[Pixel-coordinate grounding data]

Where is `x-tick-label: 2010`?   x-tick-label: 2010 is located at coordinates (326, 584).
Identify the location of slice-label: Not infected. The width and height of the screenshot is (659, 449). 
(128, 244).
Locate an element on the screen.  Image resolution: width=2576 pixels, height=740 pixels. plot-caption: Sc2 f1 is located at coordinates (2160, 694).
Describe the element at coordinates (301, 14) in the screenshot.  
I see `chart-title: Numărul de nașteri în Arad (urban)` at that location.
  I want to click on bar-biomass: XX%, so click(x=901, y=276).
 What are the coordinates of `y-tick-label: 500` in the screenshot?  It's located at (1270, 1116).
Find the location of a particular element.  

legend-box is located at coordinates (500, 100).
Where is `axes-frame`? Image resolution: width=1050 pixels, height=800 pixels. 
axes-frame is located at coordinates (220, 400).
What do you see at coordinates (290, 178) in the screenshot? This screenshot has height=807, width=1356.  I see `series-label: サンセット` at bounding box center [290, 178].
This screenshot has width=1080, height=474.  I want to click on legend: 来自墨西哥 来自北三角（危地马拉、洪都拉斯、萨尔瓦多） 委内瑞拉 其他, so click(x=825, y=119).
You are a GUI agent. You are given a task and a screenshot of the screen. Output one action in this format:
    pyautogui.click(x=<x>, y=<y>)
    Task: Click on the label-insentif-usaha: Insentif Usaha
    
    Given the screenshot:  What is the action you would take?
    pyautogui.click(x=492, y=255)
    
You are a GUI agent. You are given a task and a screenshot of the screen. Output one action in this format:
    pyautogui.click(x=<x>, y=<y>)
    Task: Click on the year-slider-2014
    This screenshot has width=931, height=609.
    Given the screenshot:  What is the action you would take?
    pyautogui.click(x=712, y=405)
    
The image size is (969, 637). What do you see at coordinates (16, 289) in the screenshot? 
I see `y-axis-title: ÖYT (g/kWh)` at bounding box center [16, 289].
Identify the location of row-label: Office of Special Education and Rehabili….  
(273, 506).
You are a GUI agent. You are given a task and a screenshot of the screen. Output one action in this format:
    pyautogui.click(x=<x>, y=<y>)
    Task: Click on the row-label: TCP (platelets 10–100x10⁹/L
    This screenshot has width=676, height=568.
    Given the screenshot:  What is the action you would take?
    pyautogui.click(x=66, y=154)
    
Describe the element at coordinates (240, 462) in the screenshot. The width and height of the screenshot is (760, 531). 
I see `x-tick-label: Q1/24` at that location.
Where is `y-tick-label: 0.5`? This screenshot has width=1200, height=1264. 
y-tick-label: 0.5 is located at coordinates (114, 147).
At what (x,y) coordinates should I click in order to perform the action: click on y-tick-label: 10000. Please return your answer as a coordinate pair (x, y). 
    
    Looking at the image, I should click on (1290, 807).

ACTION ITEM. Copy out the listing above word for word, character for character, from the first line to the last.

RESULT OF THE TASK.
Where is `x-tick-label: 2010`?   x-tick-label: 2010 is located at coordinates (326, 584).
Identify the location of slice-label: Not infected. The width and height of the screenshot is (659, 449). 
(128, 244).
Locate an element on the screen.  Image resolution: width=2576 pixels, height=740 pixels. plot-caption: Sc2 f1 is located at coordinates (2160, 694).
Describe the element at coordinates (301, 14) in the screenshot.  
I see `chart-title: Numărul de nașteri în Arad (urban)` at that location.
  I want to click on bar-biomass: XX%, so click(x=901, y=276).
 What are the coordinates of `y-tick-label: 500` in the screenshot?  It's located at (1270, 1116).
Find the location of a particular element.  

legend-box is located at coordinates (500, 100).
Where is `axes-frame`? Image resolution: width=1050 pixels, height=800 pixels. 
axes-frame is located at coordinates (220, 400).
What do you see at coordinates (290, 178) in the screenshot? This screenshot has height=807, width=1356.  I see `series-label: サンセット` at bounding box center [290, 178].
This screenshot has width=1080, height=474.  I want to click on legend: 来自墨西哥 来自北三角（危地马拉、洪都拉斯、萨尔瓦多） 委内瑞拉 其他, so click(x=825, y=119).
You are a GUI agent. You are given a task and a screenshot of the screen. Output one action in this format:
    pyautogui.click(x=<x>, y=<y>)
    Task: Click on the label-insentif-usaha: Insentif Usaha
    
    Given the screenshot:  What is the action you would take?
    pyautogui.click(x=492, y=255)
    
You are a GUI agent. You are given a task and a screenshot of the screen. Output one action in this format:
    pyautogui.click(x=<x>, y=<y>)
    Task: Click on the year-slider-2014
    This screenshot has width=931, height=609.
    Given the screenshot:  What is the action you would take?
    pyautogui.click(x=712, y=405)
    
The image size is (969, 637). What do you see at coordinates (16, 289) in the screenshot? 
I see `y-axis-title: ÖYT (g/kWh)` at bounding box center [16, 289].
Identify the location of row-label: Office of Special Education and Rehabili….  
(273, 506).
You are a GUI agent. You are given a task and a screenshot of the screen. Output one action in this format:
    pyautogui.click(x=<x>, y=<y>)
    Task: Click on the row-label: TCP (platelets 10–100x10⁹/L
    This screenshot has width=676, height=568.
    Given the screenshot:  What is the action you would take?
    pyautogui.click(x=66, y=154)
    
Describe the element at coordinates (240, 462) in the screenshot. The width and height of the screenshot is (760, 531). 
I see `x-tick-label: Q1/24` at that location.
Where is `y-tick-label: 0.5`? This screenshot has width=1200, height=1264. 
y-tick-label: 0.5 is located at coordinates (114, 147).
At what (x,y) coordinates should I click in order to perform the action: click on y-tick-label: 10000. Please return your answer as a coordinate pair (x, y). 
    
    Looking at the image, I should click on (1290, 807).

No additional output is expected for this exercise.